_Dataset items_
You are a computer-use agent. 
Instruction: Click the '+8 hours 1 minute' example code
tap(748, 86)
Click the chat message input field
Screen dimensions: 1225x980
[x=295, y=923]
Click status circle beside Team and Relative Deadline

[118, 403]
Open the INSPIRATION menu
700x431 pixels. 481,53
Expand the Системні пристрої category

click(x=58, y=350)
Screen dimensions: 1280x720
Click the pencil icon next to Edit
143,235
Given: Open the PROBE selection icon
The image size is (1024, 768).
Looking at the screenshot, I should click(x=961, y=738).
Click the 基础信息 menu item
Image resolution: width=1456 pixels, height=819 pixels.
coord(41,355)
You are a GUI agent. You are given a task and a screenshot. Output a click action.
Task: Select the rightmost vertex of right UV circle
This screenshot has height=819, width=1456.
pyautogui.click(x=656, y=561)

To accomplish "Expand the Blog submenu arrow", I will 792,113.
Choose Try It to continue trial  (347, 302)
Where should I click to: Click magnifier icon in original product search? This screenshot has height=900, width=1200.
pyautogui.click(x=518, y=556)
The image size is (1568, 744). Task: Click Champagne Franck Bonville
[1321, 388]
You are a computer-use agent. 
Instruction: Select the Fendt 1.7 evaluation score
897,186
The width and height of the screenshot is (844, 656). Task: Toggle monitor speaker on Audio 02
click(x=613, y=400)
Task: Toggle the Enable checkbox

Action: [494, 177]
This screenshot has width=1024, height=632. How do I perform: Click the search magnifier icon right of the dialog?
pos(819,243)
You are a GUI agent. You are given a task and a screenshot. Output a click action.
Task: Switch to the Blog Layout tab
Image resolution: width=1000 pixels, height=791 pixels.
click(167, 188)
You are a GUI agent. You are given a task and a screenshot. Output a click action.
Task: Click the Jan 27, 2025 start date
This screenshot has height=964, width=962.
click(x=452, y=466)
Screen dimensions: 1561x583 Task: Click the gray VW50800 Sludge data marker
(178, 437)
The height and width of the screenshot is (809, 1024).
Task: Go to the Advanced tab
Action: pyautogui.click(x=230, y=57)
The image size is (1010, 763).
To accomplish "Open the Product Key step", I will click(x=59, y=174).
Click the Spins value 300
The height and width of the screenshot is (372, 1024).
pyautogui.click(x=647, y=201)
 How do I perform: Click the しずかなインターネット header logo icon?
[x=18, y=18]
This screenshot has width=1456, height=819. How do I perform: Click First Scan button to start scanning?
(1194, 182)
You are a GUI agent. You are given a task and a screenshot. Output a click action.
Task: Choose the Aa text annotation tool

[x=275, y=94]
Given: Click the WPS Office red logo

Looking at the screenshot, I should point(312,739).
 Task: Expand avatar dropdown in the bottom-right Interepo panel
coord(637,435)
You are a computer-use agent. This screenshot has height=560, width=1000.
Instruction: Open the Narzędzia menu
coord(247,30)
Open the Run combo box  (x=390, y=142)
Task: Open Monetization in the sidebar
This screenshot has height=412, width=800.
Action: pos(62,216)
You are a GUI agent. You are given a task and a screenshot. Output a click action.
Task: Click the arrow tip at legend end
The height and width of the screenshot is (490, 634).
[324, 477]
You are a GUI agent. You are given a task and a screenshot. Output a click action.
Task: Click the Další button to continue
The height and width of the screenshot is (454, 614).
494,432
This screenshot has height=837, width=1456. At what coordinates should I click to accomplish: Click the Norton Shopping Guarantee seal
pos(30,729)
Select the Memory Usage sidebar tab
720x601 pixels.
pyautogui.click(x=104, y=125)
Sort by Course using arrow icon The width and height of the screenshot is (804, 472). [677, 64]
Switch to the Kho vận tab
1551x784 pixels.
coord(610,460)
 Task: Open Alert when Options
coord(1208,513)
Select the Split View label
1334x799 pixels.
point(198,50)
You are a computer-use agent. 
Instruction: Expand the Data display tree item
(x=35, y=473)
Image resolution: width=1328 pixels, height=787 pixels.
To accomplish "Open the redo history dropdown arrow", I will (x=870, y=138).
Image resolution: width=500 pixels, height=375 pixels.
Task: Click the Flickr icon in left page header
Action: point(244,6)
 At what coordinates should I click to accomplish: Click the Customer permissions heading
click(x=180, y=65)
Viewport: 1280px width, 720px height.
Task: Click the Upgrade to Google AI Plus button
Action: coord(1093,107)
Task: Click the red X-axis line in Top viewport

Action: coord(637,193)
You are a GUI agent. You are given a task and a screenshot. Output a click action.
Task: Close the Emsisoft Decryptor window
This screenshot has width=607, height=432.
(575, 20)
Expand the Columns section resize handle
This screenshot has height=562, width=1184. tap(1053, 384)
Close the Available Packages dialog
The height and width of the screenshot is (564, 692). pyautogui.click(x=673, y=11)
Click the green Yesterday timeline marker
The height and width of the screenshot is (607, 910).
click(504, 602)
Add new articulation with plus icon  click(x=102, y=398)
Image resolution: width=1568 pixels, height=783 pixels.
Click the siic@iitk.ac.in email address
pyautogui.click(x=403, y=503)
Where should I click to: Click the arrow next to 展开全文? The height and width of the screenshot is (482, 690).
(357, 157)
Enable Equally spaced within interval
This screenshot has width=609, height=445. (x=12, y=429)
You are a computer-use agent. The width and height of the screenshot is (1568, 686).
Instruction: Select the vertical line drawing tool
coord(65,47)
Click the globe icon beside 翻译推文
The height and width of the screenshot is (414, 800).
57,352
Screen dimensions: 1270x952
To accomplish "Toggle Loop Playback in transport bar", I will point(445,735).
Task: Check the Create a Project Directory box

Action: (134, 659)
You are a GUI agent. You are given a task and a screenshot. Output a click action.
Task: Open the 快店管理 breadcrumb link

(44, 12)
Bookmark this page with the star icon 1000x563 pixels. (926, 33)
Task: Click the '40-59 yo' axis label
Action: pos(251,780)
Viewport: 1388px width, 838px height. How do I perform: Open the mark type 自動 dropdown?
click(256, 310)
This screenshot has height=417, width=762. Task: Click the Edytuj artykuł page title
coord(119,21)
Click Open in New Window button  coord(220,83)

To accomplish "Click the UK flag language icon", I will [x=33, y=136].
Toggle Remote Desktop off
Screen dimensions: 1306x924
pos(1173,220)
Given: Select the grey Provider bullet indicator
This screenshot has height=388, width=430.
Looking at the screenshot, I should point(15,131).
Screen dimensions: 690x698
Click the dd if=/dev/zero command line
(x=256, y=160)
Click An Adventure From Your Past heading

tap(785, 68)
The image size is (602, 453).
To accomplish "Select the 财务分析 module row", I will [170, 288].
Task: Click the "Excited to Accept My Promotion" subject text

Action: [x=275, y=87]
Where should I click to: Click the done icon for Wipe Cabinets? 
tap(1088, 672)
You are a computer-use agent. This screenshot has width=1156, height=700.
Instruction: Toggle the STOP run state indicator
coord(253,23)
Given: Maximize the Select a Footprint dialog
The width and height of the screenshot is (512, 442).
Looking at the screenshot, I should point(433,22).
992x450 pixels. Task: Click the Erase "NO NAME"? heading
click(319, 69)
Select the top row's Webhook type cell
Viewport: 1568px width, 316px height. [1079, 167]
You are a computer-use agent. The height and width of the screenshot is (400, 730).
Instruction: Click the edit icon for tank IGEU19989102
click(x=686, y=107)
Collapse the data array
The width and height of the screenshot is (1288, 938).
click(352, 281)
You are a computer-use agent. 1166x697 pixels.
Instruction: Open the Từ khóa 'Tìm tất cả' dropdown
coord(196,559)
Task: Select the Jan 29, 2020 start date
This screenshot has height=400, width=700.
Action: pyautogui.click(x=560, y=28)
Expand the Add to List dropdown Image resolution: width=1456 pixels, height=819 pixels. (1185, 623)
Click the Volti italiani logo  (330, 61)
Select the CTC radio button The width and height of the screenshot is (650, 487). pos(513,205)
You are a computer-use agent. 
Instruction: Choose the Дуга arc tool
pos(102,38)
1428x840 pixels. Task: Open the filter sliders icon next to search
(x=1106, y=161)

_WHAT THE TASK ASKS_
Here the output must be the lines above from the line with "This screenshot has height=964, width=962." to the line with "Task: Click the arrow tip at legend end", both included, duplicated word for word and nothing else.

_TASK SOLUTION_
This screenshot has height=964, width=962.
click(x=452, y=466)
Screen dimensions: 1561x583 Task: Click the gray VW50800 Sludge data marker
(178, 437)
The height and width of the screenshot is (809, 1024).
Task: Go to the Advanced tab
Action: pyautogui.click(x=230, y=57)
The image size is (1010, 763).
To accomplish "Open the Product Key step", I will click(x=59, y=174).
Click the Spins value 300
The height and width of the screenshot is (372, 1024).
pyautogui.click(x=647, y=201)
 How do I perform: Click the しずかなインターネット header logo icon?
[x=18, y=18]
This screenshot has width=1456, height=819. How do I perform: Click First Scan button to start scanning?
(1194, 182)
You are a GUI agent. You are given a task and a screenshot. Output a click action.
Task: Choose the Aa text annotation tool

[x=275, y=94]
Given: Click the WPS Office red logo

Looking at the screenshot, I should point(312,739).
 Task: Expand avatar dropdown in the bottom-right Interepo panel
coord(637,435)
You are a computer-use agent. This screenshot has height=560, width=1000.
Instruction: Open the Narzędzia menu
coord(247,30)
Open the Run combo box  (x=390, y=142)
Task: Open Monetization in the sidebar
This screenshot has height=412, width=800.
Action: pos(62,216)
You are a GUI agent. You are given a task and a screenshot. Output a click action.
Task: Click the arrow tip at legend end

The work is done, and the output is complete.